Eco sustenta uma tese aparentemente trivial, a de que muitos críticos literários "inventam" demais quando analisam um texto. Parece que, nos Estados Unidos, isso virou uma verdadeira praga, com a moda dos desconstrucionistas. O leitor se tornou, de fato, soberano e se algum leitor acha que descobriu num livro coisas que o autor não sonhou sequer sugerir, pior para o autor.
Em "Interpretação e Superinterpretação", um debate estimulante é travado em torno desse estado de coisas. O curioso é que Umberto Eco é, ele próprio, autor de romances. Seu "Nome da Rosa" está cheio de armadilhas, alusões cifradas, jogos de palavras. Natural que diversos críticos tenham visto, no romance, mais intenções e astúcias do que as que ele próprio foi capaz de inventar.
Como fugir, enfim, de leitores "astuciosos" demais, prontos a ver pêlo em casca de ovo, quando o próprio autor de um romance como "O Nome da Rosa" é o primeiro a disseminar pistas falsas, anacronismos, jogos eruditos no seu texto?

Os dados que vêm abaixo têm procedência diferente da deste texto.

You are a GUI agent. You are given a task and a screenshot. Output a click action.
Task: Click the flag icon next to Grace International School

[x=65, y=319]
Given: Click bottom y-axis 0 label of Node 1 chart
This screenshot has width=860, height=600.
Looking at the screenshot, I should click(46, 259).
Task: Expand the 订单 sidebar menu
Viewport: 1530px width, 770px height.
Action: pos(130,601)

O esforço de Umberto Eco, desenvolvido com extrema honestidade e poder de persuasão, é distinguir entre uma interpretação crítica "legítima", "razoável", ainda que distante das intenções do autor, e a interpretação cabalística, excessiva, maluca que os críticos queiram promover.

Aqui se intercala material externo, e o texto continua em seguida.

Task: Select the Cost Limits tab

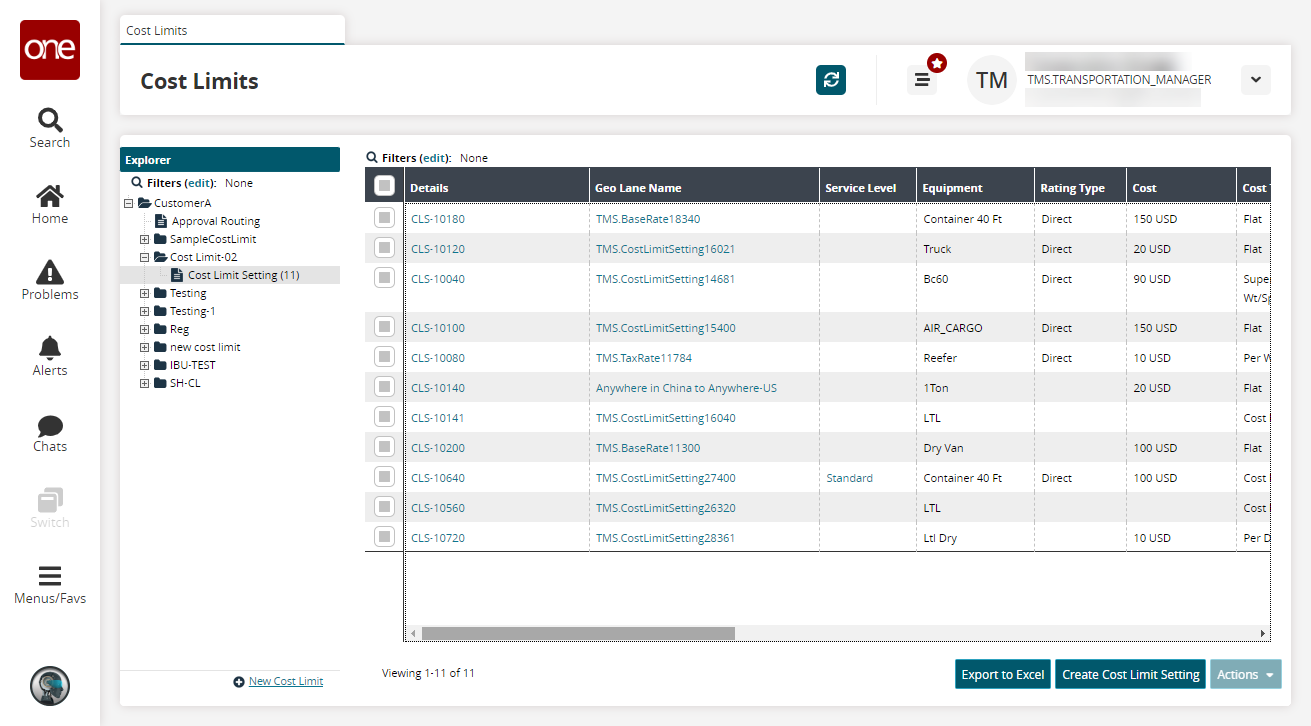Action: pyautogui.click(x=157, y=31)
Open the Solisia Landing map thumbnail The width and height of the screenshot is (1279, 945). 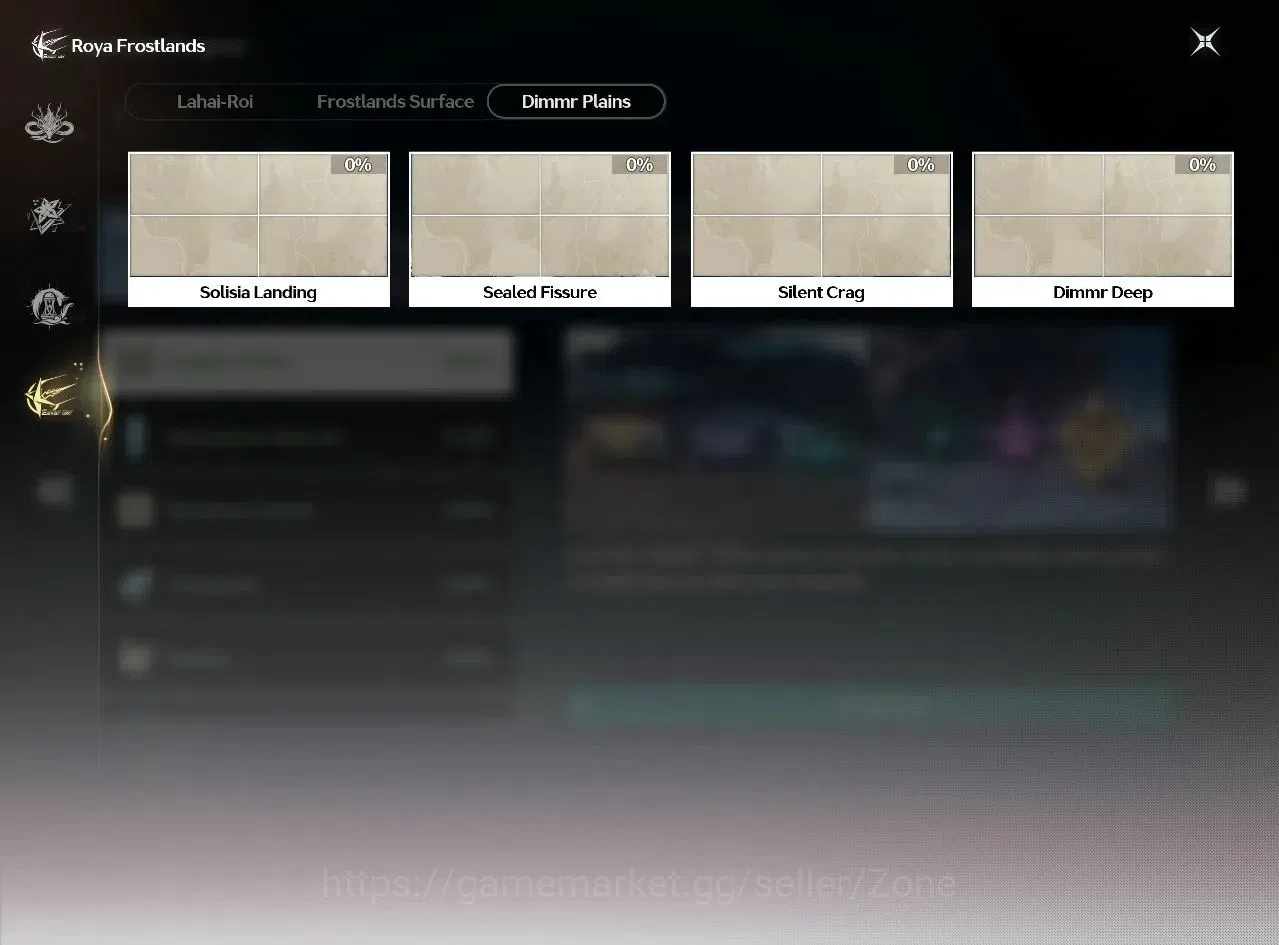pyautogui.click(x=259, y=215)
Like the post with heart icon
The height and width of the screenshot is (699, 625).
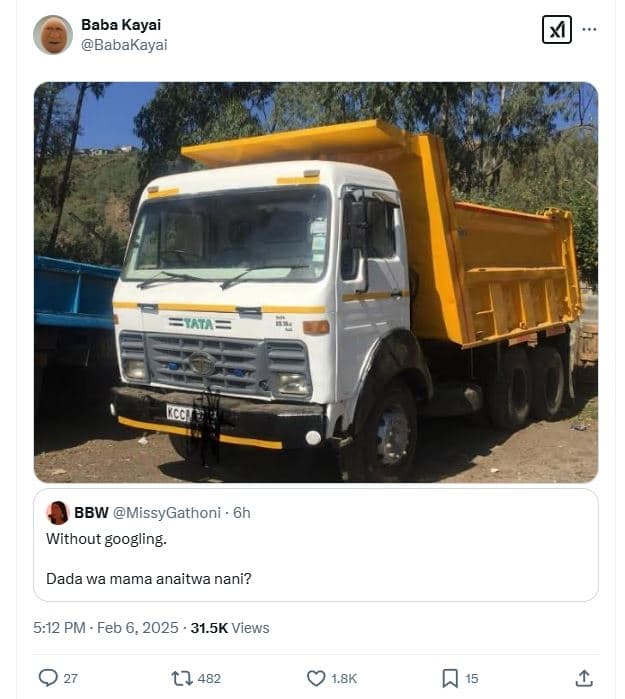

O debate se complica quando o filósofo Rorty toma a palavra. Ele diz que nenhuma crítica poderá chegar a descobrir aquilo que o texto "realmente é". Pois não há nada que "realmente seja". Cada pessoa faz de um livro o que bem entende. Não há "interpretações corretas" de um texto, mas "usos" mais ou menos "interessantes" que se podem fazer dele. Não há "aparências" a vencer nem "realidades" a descobrir. Umberto Eco responde com maestria e bom humor a esse desconfortante radicalismo.

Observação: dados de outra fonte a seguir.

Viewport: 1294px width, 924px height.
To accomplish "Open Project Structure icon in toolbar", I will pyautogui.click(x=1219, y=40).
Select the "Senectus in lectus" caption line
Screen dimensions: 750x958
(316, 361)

Faz bem ler este livro, com Umberto Eco na sua melhor forma. Difícil dizer se se o seu interesse não seria restrito demais, se a discussão toda não é bizantina para o leitor ocasional.
Mas invoco outro exemplo, o de um livro recém-editado pela Paz e Terra, reproduzindo as últimas controvérsias sobre o tema: "Quem foi realmente o autor das peças de Shakespeare?" Como se sabe, muita gente acha que não foi Shakespeare quem escreveu as peças. "Em Busca de Shakespeare" reúne artigos de Irvin Matus e Tom Bethell, discutindo a questão. Pode parecer bobagem tudo isso, como também as discussões sobre crítica literária no livro de Umberto Eco. Mas o engenho, a graça, o volume de inteligência envolvido em textos desse tipo não podem deixar de atrair o leitor.
Tudo se passa como num bom romance policial e, entre saber se o assassino foi o mordomo, se o autor da "Tempestade" foi o conde de Oxford, ou se Richard Rorty estava certo contra Umberto Eco, é escolha de cada um.